Stored items:
· · ·
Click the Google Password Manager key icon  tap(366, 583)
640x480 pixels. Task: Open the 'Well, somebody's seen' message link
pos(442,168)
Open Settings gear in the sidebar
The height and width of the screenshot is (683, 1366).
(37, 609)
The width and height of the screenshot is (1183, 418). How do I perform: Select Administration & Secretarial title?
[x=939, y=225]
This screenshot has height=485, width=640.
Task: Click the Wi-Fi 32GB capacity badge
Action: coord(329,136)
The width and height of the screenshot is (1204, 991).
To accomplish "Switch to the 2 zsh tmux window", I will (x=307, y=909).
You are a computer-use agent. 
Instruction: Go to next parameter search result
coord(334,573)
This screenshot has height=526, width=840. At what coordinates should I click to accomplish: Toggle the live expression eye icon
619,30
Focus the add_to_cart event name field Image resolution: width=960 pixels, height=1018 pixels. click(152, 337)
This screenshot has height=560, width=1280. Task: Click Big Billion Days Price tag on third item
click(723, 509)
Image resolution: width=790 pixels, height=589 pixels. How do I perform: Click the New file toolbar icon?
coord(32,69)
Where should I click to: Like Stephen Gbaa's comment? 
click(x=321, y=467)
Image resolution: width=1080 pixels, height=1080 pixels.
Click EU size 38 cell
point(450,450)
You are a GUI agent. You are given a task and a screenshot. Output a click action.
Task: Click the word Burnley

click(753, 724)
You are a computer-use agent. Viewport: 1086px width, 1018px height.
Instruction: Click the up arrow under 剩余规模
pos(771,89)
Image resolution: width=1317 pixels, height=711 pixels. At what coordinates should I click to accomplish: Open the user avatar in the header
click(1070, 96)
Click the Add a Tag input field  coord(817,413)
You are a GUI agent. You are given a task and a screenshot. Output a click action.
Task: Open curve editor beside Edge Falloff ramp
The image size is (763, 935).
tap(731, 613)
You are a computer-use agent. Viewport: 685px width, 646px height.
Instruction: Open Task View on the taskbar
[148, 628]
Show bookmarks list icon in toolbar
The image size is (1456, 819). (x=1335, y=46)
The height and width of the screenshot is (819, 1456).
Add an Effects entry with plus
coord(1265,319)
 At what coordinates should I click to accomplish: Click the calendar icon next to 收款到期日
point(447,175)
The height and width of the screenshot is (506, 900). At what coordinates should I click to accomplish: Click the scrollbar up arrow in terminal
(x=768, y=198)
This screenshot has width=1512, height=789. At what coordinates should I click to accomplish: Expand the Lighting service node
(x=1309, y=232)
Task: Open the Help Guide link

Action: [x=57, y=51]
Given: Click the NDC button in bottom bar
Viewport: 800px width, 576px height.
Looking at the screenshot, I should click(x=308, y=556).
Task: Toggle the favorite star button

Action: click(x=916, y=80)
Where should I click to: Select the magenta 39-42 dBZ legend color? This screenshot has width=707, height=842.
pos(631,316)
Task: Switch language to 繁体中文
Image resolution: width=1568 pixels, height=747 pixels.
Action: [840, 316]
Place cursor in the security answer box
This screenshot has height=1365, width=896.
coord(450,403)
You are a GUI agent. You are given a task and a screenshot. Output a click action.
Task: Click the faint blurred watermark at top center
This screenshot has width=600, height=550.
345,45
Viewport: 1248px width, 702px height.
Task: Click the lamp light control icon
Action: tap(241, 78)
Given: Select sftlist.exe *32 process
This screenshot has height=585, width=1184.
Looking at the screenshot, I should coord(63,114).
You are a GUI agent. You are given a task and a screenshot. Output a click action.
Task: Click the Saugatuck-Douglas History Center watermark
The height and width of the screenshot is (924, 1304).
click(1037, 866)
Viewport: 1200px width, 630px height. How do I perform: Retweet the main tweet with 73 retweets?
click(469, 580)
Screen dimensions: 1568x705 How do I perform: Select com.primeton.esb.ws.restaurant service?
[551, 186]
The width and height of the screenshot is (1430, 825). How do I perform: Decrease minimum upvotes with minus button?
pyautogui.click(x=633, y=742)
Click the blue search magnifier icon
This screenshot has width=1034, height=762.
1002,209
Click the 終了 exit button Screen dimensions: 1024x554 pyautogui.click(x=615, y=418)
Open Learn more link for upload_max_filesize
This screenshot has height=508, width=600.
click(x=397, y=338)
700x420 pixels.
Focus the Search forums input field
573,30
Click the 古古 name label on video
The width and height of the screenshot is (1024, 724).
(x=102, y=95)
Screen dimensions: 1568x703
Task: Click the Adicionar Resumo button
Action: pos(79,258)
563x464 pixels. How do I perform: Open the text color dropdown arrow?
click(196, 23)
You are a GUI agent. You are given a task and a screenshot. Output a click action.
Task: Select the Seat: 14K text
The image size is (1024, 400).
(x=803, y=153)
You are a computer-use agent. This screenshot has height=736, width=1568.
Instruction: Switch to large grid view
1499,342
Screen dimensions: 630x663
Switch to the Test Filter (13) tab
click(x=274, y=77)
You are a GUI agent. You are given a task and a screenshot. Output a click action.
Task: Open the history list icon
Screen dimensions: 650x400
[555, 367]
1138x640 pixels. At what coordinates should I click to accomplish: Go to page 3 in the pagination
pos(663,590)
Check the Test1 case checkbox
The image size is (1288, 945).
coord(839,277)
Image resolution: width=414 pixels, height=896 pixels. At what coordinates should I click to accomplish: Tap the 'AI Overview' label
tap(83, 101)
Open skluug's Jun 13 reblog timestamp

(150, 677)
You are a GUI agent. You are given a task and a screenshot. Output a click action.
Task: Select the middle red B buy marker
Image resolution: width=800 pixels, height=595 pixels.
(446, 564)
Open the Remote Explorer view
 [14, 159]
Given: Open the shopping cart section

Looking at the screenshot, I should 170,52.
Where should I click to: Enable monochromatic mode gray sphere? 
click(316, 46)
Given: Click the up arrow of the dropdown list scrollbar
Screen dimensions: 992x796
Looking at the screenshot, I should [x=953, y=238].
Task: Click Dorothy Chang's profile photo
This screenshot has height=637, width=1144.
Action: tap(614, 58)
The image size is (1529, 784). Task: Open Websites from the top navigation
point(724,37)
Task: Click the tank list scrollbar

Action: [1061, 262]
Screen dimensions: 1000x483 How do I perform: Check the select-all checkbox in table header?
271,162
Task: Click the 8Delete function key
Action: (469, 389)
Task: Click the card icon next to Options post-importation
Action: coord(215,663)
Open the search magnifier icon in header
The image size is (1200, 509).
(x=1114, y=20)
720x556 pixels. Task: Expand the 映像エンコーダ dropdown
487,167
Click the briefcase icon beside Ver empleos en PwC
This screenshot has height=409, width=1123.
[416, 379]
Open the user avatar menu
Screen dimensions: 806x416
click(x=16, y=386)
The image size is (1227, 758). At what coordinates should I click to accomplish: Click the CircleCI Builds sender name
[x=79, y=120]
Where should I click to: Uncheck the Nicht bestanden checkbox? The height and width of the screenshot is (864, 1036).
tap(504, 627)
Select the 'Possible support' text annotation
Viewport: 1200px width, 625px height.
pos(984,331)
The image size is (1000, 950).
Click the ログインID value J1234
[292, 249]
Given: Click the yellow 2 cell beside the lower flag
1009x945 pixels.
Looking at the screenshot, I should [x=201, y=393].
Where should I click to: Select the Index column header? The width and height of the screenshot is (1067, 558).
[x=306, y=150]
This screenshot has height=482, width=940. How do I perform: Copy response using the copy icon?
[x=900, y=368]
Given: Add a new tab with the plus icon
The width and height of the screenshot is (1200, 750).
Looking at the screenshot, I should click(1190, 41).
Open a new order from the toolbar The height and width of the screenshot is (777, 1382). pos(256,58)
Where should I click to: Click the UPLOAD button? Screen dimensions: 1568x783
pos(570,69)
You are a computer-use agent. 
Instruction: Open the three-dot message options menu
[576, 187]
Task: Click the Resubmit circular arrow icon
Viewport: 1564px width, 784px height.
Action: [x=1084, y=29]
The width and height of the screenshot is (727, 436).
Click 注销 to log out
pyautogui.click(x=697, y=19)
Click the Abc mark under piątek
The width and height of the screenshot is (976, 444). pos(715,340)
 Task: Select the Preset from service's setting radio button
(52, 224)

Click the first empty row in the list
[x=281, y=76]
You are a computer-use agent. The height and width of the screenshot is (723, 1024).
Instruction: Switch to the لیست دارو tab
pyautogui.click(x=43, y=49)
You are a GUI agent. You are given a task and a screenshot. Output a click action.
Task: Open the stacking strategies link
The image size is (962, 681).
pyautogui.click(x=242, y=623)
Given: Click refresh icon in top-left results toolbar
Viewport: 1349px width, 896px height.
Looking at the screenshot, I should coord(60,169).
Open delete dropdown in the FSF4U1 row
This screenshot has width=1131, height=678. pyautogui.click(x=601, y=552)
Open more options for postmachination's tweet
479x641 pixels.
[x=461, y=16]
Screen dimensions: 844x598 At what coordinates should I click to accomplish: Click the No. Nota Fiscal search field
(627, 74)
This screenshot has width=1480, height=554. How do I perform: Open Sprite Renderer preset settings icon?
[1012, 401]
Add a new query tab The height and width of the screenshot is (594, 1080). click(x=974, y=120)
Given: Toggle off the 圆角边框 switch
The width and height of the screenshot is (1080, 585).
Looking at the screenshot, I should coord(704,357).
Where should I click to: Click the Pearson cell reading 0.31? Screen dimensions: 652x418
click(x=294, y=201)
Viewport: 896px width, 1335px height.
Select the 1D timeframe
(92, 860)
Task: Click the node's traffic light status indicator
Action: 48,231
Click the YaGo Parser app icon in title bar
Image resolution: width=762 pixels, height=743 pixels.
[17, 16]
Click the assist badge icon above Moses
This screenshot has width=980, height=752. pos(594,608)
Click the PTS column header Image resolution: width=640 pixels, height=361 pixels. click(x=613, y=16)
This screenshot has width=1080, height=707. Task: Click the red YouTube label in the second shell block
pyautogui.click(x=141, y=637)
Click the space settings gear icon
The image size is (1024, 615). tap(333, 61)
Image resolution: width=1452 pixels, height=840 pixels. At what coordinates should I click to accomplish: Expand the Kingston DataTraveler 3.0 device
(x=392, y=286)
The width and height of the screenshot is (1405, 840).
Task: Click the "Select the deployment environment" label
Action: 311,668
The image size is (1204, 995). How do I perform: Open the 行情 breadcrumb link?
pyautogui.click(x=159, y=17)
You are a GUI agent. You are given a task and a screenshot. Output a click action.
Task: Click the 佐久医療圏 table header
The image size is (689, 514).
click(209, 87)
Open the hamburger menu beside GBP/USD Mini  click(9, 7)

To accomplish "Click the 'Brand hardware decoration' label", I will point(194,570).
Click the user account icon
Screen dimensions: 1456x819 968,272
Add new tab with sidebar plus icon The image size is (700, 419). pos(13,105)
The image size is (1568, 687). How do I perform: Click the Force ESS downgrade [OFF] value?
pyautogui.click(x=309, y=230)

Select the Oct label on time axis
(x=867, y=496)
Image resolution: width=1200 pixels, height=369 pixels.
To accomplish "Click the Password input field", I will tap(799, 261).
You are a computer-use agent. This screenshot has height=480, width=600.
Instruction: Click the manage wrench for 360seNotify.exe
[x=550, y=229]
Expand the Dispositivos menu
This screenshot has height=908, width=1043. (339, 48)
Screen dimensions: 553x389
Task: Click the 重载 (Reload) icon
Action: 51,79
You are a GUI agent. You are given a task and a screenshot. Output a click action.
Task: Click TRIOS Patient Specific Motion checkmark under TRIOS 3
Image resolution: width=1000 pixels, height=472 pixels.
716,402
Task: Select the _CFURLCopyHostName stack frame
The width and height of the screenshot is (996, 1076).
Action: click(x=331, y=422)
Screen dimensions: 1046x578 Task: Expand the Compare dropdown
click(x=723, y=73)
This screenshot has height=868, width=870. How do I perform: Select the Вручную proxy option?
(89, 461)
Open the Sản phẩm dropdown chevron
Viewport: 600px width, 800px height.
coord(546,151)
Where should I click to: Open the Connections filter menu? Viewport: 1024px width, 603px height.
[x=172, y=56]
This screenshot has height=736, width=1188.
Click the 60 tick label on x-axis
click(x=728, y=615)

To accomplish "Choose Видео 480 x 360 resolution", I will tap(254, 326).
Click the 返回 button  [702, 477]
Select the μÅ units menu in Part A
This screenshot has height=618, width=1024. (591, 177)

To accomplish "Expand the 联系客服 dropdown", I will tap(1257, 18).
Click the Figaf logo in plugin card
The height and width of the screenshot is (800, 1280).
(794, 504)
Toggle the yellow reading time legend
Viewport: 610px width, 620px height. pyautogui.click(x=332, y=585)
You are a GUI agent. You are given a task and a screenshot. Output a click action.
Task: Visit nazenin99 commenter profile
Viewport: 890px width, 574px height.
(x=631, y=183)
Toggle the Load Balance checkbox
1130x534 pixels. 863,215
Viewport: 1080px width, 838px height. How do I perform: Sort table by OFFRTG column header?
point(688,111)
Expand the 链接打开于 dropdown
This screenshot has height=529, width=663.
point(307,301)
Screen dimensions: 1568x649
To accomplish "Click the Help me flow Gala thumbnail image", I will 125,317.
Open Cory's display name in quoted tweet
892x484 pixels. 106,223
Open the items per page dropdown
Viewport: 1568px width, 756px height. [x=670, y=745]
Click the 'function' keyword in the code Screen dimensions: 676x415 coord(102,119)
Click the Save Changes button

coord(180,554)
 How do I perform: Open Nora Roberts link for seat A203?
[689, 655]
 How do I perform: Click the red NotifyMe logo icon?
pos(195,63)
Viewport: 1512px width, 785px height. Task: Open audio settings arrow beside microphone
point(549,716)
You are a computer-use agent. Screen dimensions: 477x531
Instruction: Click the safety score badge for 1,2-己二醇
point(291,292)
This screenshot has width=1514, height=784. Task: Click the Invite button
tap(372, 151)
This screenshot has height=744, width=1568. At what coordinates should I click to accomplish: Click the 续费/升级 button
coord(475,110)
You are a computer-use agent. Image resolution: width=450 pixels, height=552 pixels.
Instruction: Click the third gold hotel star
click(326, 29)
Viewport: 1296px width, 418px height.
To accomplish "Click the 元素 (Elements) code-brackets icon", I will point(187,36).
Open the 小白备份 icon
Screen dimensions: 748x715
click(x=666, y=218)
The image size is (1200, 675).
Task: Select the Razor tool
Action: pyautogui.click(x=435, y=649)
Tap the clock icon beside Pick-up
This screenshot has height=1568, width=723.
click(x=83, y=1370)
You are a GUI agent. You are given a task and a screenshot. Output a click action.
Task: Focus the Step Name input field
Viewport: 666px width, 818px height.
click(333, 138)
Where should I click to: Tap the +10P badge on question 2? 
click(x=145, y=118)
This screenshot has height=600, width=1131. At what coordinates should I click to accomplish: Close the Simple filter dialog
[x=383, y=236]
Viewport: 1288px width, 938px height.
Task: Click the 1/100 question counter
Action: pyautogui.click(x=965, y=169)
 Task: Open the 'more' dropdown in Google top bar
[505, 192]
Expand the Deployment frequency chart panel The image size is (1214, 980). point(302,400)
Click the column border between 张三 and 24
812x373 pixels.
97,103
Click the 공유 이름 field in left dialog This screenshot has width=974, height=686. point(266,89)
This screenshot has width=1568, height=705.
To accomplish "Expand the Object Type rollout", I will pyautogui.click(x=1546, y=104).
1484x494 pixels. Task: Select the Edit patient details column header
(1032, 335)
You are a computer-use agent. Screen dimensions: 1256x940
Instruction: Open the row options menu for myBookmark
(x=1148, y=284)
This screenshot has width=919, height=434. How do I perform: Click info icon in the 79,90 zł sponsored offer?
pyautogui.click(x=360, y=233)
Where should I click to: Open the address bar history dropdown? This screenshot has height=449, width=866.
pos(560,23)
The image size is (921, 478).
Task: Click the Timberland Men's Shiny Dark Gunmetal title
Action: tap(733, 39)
· · ·
• **EXERCISE GOAL**
Starting at the first line of the data above, retype each line exactly until you reach the line containing "You are a computer-use agent. Viewport: 1086px", and include that line too.

• **PROBLEM SOLUTION**
Click the Google Password Manager key icon  tap(366, 583)
640x480 pixels. Task: Open the 'Well, somebody's seen' message link
pos(442,168)
Open Settings gear in the sidebar
The height and width of the screenshot is (683, 1366).
(37, 609)
The width and height of the screenshot is (1183, 418). How do I perform: Select Administration & Secretarial title?
[x=939, y=225]
This screenshot has height=485, width=640.
Task: Click the Wi-Fi 32GB capacity badge
Action: coord(329,136)
The width and height of the screenshot is (1204, 991).
To accomplish "Switch to the 2 zsh tmux window", I will (x=307, y=909).
You are a computer-use agent. 
Instruction: Go to next parameter search result
coord(334,573)
This screenshot has height=526, width=840. At what coordinates should I click to accomplish: Toggle the live expression eye icon
619,30
Focus the add_to_cart event name field Image resolution: width=960 pixels, height=1018 pixels. click(152, 337)
This screenshot has height=560, width=1280. Task: Click Big Billion Days Price tag on third item
click(723, 509)
Image resolution: width=790 pixels, height=589 pixels. How do I perform: Click the New file toolbar icon?
coord(32,69)
Where should I click to: Like Stephen Gbaa's comment? 
click(x=321, y=467)
Image resolution: width=1080 pixels, height=1080 pixels.
Click EU size 38 cell
point(450,450)
You are a GUI agent. You are given a task and a screenshot. Output a click action.
Task: Click the word Burnley

click(753, 724)
You are a computer-use agent. Viewport: 1086px width, 1018px height.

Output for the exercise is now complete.